Interstellar opens Thursday.

Honoree Matthew McConaughey (left) and director/writer Christopher Nolan. Picture: Mark D

Honoree Matthew McConaughey (left) and director/writer Christopher Nolan. Picture: Mark Davis (Getty Images) Source: Getty Images

WORTH ANOTHER LOOK

It’s now been five years since Matthew McConaughey said farewell to the rom-com genre with the thoroughly forgettable and by-the-numbers Ghosts Of Girlfriends Past.

McConaughey kicked off his career renaissance with 2011 hit, The Lincoln Lawyer, and had another success with a show-stealing performance in Magic Mike the following year.

But in-between times he made a few gems that somehow slipped through the cracks.

BERNIE [2011]

Black comedy directed by Richard Linklater and starring Jack Black as a popular small-town mortician who murders his elderly, rich and exceedingly unpopular friend (Shirley MacLaine) and then tries to convince the town she had it coming. McConaughey more than holds his own as the showboating prosecutor — and the sole voice of reason — who is trying to make sure Bernie gets his just deserts.

MUD [2012]

This coming-of-age drama, set in a close-knit fishing community on the Mississippi River, is one of McConaughey’s finest films. Despite having the title character role, playing a shifty fugitive drifter who befriends an impressionable youth, McConaughey is a somewhat peripheral figure.
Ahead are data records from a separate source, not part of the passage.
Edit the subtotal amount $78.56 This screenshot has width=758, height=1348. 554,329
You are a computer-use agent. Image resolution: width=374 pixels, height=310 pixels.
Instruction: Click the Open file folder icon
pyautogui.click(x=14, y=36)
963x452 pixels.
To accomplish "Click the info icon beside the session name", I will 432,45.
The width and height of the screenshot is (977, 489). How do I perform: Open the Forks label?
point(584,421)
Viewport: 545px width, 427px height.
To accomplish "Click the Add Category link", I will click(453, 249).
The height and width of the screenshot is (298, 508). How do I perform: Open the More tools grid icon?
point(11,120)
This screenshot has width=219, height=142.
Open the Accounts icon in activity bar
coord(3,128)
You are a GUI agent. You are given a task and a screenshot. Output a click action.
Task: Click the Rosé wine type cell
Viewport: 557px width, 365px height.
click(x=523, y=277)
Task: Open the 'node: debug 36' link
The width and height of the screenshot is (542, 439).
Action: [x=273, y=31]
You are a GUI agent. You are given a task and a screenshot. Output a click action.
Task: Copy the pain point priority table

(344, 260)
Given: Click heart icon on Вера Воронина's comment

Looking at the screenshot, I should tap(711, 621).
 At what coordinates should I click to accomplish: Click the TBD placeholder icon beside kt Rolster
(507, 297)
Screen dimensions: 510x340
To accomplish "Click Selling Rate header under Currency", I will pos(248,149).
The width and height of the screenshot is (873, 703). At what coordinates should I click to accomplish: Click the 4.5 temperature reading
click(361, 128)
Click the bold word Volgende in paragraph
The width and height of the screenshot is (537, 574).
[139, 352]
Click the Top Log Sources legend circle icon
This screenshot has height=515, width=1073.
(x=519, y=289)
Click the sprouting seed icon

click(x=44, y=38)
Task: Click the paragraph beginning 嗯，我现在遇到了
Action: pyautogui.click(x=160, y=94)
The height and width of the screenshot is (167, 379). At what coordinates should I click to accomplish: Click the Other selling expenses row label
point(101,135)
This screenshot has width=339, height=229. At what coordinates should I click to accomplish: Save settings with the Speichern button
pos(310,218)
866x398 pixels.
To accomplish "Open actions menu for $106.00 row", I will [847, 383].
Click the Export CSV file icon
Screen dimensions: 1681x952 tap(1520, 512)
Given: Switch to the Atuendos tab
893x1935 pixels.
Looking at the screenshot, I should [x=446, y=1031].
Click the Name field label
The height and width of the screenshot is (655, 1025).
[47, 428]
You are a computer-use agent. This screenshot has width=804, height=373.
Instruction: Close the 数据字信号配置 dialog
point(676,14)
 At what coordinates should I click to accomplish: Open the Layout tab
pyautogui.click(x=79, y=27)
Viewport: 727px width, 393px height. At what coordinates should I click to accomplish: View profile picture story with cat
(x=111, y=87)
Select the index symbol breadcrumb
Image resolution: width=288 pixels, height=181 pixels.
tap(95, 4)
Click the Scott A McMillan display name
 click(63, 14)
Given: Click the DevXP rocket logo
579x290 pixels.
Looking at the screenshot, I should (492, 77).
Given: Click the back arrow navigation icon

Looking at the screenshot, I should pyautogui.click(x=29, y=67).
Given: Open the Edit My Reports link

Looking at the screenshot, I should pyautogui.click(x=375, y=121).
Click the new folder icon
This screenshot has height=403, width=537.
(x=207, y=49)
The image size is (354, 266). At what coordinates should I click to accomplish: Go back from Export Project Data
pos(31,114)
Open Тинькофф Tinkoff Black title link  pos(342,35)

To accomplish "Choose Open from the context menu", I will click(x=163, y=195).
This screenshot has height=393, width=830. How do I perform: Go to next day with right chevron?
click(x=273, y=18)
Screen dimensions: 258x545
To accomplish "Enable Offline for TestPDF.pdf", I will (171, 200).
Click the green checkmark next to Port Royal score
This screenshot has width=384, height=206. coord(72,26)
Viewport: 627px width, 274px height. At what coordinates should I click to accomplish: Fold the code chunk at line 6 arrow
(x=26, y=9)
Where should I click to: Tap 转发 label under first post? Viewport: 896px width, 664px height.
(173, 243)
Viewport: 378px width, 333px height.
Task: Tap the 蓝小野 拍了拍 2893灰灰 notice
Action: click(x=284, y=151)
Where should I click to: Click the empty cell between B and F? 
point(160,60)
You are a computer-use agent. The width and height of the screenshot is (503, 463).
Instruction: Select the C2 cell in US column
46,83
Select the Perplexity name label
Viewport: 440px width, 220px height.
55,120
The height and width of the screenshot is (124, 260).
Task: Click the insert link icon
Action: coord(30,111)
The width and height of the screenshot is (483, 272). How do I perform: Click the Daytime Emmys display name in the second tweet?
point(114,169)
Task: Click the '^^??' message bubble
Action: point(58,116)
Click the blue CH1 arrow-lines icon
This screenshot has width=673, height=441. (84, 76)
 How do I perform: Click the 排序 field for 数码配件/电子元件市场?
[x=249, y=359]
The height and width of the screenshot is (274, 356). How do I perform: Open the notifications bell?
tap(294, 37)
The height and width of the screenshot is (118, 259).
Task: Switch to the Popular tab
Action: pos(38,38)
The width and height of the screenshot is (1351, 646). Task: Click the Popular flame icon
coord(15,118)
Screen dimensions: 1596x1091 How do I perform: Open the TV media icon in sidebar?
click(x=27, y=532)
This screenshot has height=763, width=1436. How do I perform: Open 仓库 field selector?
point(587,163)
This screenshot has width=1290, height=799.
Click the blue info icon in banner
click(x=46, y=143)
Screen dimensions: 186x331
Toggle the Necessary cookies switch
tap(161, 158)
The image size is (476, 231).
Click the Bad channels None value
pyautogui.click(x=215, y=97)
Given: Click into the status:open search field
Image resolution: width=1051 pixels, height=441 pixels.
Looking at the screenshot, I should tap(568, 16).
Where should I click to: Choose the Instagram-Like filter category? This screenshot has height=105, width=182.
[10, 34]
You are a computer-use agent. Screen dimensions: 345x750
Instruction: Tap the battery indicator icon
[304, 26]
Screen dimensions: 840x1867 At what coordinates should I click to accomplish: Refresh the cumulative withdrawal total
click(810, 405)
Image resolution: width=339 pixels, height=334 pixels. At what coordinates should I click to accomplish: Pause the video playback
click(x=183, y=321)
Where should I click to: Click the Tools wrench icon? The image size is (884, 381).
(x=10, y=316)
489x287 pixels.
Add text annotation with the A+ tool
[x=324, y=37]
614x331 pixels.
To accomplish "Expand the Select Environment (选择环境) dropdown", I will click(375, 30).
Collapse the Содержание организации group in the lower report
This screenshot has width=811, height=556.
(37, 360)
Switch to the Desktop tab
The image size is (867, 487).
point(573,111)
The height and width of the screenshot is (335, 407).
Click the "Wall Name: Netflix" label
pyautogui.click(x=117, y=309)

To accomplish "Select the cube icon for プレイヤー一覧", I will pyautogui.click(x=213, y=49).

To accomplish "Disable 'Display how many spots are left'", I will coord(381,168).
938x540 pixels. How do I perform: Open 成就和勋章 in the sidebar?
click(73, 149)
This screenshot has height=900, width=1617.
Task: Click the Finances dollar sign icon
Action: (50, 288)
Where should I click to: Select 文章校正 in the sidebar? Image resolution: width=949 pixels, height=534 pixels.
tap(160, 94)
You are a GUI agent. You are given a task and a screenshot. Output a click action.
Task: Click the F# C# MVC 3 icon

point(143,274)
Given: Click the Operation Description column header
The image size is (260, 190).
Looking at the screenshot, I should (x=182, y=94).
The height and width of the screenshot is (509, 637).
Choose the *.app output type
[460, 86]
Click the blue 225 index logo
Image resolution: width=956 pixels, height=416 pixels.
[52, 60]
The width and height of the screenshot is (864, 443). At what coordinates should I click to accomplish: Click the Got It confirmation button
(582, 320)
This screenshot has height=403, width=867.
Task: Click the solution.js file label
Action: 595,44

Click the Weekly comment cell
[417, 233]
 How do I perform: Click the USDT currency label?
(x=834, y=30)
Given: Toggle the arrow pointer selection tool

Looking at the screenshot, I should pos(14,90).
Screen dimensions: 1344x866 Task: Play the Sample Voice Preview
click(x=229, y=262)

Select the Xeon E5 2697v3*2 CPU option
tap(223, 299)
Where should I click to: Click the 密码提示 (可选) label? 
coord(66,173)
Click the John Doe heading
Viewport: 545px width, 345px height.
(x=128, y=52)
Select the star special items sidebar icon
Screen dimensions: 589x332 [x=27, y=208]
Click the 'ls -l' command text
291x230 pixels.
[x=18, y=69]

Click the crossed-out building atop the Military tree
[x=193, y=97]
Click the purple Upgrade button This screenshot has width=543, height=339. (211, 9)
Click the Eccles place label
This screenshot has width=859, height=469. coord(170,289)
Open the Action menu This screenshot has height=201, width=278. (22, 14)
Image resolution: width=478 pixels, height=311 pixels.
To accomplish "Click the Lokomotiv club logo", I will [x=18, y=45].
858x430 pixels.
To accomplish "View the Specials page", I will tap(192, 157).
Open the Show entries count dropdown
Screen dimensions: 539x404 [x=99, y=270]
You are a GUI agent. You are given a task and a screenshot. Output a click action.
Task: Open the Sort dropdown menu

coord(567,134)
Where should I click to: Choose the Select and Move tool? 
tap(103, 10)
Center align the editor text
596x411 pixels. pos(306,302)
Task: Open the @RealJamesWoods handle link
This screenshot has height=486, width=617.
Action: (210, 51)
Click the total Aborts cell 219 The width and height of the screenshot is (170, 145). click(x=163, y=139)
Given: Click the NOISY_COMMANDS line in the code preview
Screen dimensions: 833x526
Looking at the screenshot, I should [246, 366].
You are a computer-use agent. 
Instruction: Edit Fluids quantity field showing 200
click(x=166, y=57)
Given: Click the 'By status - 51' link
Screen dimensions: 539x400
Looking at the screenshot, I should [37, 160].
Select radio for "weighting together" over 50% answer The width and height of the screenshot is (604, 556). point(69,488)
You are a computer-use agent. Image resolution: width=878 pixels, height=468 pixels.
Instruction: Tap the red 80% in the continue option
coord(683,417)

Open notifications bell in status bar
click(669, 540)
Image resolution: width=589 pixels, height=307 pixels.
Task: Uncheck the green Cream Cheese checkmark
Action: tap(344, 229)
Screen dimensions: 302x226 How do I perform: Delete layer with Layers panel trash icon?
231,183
In his five-star review, Leigh Paatsch said: “Mud is a classic tale of innocence lost and wisdom gained, one that holds its own against the likes of To Kill a Mockingbird and the best-known works of Mark Twain.”

KILLER JOE [2011]

Oscar-winning veteran William Friedkin’s (The French Connection, The Exorcist) film didn’t even get a theatrical release in Australia and performed poorly at the box office. But the southern-fried crime thriller, which also starred Emile Hirsch, Gina Gershon and Juno Temple, has a 78 per cent fresh rating on Rotten Tomatoes, with special praise singled out for McConaughey’s rotten-to-the-core detective, who also sidelines as a contract killer.